0; 95% CI 07–13) were not associated with transmission [214] I

0; 95% CI 0.7–1.3) were not associated with transmission [214]. In a retrospective study from Spain, in predominantly the pre-HAART era, HIV transmission occurred in 26.3% of infants exposed to fetal scalp monitoring (electrodes or ZD1839 molecular weight pH sampling or both) compared with 13.6% who had neither (RR 1.94; 95% CI 1.12–3.37) [222]. However, prolonged ROMs was a significant contributor to the risk of transmission associated with this invasive monitoring. In the Swiss cohort neither fetal scalp electrodes (RR 2.0; 95% CI 0.58–6.91) nor pH blood sampling (RR 1.73; 95% CI 0.58–5.15) were confirmed as independent risk factors [223]. In the WITS cohort (1989–1994) artificial ROMs (RR 1.06; 95% CI 0.74–1.53) and

exposure to blood during labour (RR 0.7; 95% CI 0.4–1.27) or delivery (RR 1.06; 95% CI 0.74–1.52) were not associated with transmission [37]. Induction has previously been avoided as there were concerns about the duration of ruptured membranes and risk of MTCT but recent evidence (see Section 7.3 Management of spontaneous rupture of membranes) would

appear to be reassuring on this point.
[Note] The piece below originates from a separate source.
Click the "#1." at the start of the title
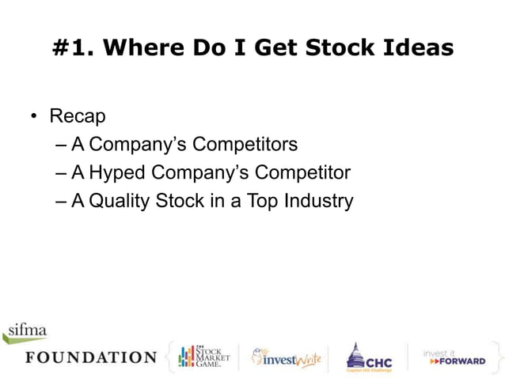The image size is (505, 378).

Data from the 17-AAG predominantly untreated French cohort (1985–1993) showed no risk with instrumental vaginal delivery (RR 0.8; 95% CI 0.6–1.2) [214]. Data from the smaller Swiss cohort (n = 494, 1986–1996, transmission rate 16.2%) also failed to identify instrumental delivery as a risk factor (RR 1.82; 95% CI 0.81–4.08) despite <20% of the cohort taking any ART

for prophylaxis [223]. In the absence of trial data for women with HIV infection who undertake a vaginal operative delivery, evidence to support a benefit of any type of operative vaginal delivery over CS for them or their infants is limited to expert judgement and extrapolation from other data sets and is subject to inherent biases. There are theoretical reasons why low cavity traction forceps may be preferred to a vacuum-assisted delivery (i.e. as it is generally accepted that they are associated with lower rates of fetal trauma than vacuum-assisted delivery). In women with check details a VL <50 HIV RNA copies/mL it is unlikely that the type of instrument used will affect the MTCT and thus the one the operator feels is most appropriate should be used as in the non-HIV population (and following national guidance [224]). The importance of the use of ART in the PMTCT of HIV is clear and undisputed. Good quality studies to determine the remaining contribution of obstetric events and interventions to MTCT in the setting of a fully suppressed HIV VL have not been performed and are unlikely to be performed in the near future. HIV DNA [225] and HIV RNA [18] in cervicovaginal lavage have been identified as independent transmission risk factors. Large cohort studies from the UK, Ireland and France have concluded there is no significant difference in MTCT in women with an undetectable VL when comparing those who have a planned vaginal delivery and those who have a PLCS.